Gin-lovers are toasting a drinks firm after it was awarded a grant to help save the juniper plant.

Juniper, one of Britain’s oldest plants, is the key ingredient to one of the nation’s favourite drinks – gin and tonic.

However the gin-giving plant faces extinction in Sussex due to excessive rabbit grazing and a lack of habitat – leaving just a handful of them left in our countryside.

It’s also under threat from the new and deadly Phytophthora austrocedrae disease, which infects the plant through its roots and causes foliage reduction and death.

To help save the tiny surviving population of juniper plants on Steyning Coombe, drinks manufacturer No.3 London Dry Gin has given a £1,000 grant to Steyning Downland Scheme – a charity which cares for the plants at the site near Lancing.

The charity is working with international organisation Plantlife to help protect the plants and will use the cash to build protective fencing around the remaining few in the county.

Tim Wilkins, species recovery coordinator at Plantlife, said: “Juniper has been steadily declining over the last few decades and without action now, it actually faces extinction across West Sussex and much of lowland England within 50 years.
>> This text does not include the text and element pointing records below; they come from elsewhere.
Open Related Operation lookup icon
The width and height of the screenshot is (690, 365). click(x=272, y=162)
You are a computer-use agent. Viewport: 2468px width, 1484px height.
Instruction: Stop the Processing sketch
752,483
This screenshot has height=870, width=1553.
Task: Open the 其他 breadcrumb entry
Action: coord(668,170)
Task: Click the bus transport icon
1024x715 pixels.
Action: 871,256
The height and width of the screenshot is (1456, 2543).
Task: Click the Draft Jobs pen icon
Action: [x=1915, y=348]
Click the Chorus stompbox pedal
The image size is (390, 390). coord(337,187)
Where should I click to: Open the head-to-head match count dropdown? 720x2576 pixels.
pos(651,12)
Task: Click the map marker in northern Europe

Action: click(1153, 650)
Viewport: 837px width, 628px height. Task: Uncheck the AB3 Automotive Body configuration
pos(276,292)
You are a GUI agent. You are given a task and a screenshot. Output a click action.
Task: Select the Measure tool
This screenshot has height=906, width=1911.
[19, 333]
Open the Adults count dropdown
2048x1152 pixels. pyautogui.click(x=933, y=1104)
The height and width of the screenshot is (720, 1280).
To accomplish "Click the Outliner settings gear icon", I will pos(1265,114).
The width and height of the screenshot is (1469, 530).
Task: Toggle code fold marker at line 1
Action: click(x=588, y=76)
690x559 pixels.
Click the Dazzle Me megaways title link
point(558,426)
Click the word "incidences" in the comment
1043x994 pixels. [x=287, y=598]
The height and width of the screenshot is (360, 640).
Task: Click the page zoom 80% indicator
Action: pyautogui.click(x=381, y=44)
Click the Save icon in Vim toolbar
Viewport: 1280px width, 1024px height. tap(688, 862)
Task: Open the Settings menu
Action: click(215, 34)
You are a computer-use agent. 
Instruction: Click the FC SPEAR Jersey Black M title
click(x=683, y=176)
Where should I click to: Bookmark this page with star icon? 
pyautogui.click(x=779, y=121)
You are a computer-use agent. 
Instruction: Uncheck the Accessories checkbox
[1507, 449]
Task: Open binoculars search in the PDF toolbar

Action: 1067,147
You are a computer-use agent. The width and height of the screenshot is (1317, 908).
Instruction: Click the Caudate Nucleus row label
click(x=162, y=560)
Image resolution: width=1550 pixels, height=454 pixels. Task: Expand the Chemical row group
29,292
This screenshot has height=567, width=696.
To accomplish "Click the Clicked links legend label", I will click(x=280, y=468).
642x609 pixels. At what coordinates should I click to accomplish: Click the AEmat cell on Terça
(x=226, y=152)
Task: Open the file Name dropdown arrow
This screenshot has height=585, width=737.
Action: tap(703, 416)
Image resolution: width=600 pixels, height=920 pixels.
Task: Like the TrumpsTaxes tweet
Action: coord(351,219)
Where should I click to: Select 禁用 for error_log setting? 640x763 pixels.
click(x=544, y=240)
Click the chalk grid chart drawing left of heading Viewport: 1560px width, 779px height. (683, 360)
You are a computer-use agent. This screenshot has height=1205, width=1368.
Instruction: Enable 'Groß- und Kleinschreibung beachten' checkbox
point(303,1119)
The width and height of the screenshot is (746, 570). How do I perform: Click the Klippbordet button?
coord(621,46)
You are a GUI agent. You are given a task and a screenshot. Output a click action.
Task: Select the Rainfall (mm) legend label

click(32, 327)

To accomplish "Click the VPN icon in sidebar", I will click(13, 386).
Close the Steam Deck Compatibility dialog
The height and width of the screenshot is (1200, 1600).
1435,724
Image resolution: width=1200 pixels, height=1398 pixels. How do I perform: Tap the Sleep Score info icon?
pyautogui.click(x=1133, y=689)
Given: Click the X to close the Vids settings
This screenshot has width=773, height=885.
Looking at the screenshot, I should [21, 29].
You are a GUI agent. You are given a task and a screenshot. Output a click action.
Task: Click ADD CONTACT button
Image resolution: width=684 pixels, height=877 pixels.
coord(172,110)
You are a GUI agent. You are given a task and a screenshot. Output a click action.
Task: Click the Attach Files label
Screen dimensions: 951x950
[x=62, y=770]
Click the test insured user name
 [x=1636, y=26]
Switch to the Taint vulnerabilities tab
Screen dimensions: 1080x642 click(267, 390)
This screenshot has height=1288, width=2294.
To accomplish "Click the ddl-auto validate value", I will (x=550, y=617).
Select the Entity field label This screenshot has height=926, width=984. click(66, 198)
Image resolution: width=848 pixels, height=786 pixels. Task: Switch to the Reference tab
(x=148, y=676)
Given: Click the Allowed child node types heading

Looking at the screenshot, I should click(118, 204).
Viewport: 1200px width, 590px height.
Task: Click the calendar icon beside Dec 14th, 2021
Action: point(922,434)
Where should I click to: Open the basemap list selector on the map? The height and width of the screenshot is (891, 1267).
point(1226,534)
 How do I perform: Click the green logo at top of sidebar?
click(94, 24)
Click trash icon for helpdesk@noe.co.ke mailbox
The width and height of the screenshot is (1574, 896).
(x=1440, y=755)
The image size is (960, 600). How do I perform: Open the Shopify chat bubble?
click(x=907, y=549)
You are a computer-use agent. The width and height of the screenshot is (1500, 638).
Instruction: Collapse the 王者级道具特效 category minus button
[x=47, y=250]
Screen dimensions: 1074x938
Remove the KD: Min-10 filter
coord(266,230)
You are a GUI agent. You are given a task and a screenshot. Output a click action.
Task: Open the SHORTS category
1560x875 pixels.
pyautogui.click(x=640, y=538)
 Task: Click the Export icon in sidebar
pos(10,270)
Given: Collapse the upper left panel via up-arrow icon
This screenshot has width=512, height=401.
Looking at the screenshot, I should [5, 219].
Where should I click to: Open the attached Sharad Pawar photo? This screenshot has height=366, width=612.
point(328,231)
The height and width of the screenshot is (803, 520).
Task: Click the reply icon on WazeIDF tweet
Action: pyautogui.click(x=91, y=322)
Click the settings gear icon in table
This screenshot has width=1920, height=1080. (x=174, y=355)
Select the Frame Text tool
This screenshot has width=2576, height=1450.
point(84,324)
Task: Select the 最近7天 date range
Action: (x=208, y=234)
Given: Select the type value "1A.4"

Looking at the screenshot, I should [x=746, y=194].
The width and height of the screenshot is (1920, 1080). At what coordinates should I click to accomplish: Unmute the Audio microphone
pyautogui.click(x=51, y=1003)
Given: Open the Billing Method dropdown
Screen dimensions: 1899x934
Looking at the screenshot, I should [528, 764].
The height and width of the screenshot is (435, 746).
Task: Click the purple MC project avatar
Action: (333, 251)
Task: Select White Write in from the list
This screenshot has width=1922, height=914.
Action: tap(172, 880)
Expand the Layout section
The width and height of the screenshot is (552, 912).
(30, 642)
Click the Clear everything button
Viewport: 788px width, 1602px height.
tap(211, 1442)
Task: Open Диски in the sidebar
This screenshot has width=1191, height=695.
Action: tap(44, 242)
“Such a calamity would represent more than the loss of a single plant type – it supports more than 40 species of insect and fungus that cannot survive without it.

“Plantlife has launched various juniper conservation projects across the UK but, especially with this new disease threat, we’re absolutely thrilled that No.3 is bolstering our efforts in these ways.”

It is thought the remaining plants near Lancing are the only of their kind in the whole of West and East Sussex.

The Sussex Wildlife Trust said the last record it held of a juniper plant in East Sussex dated back to a single plant in Hadlow Down, near Uckfield, in 2008, and in Ringmer in 2001.

A spokeswoman said: “They were single plants which were probably planted so they wouldn’t have been able to breed.”

Despite this, No.3 London Dry Gin hopes its cash injection will preserve juniper’s future in West Sussex.

Mike Mackenzie, of No.3, said: “Juniper is very much at the heart of No.3, so it’s appropriate that we support Plantlife’s activities in these ways.

"Their work in this area of conservation is second to none and we’re hopeful of healthy days ahead for West Sussex’s juniper.”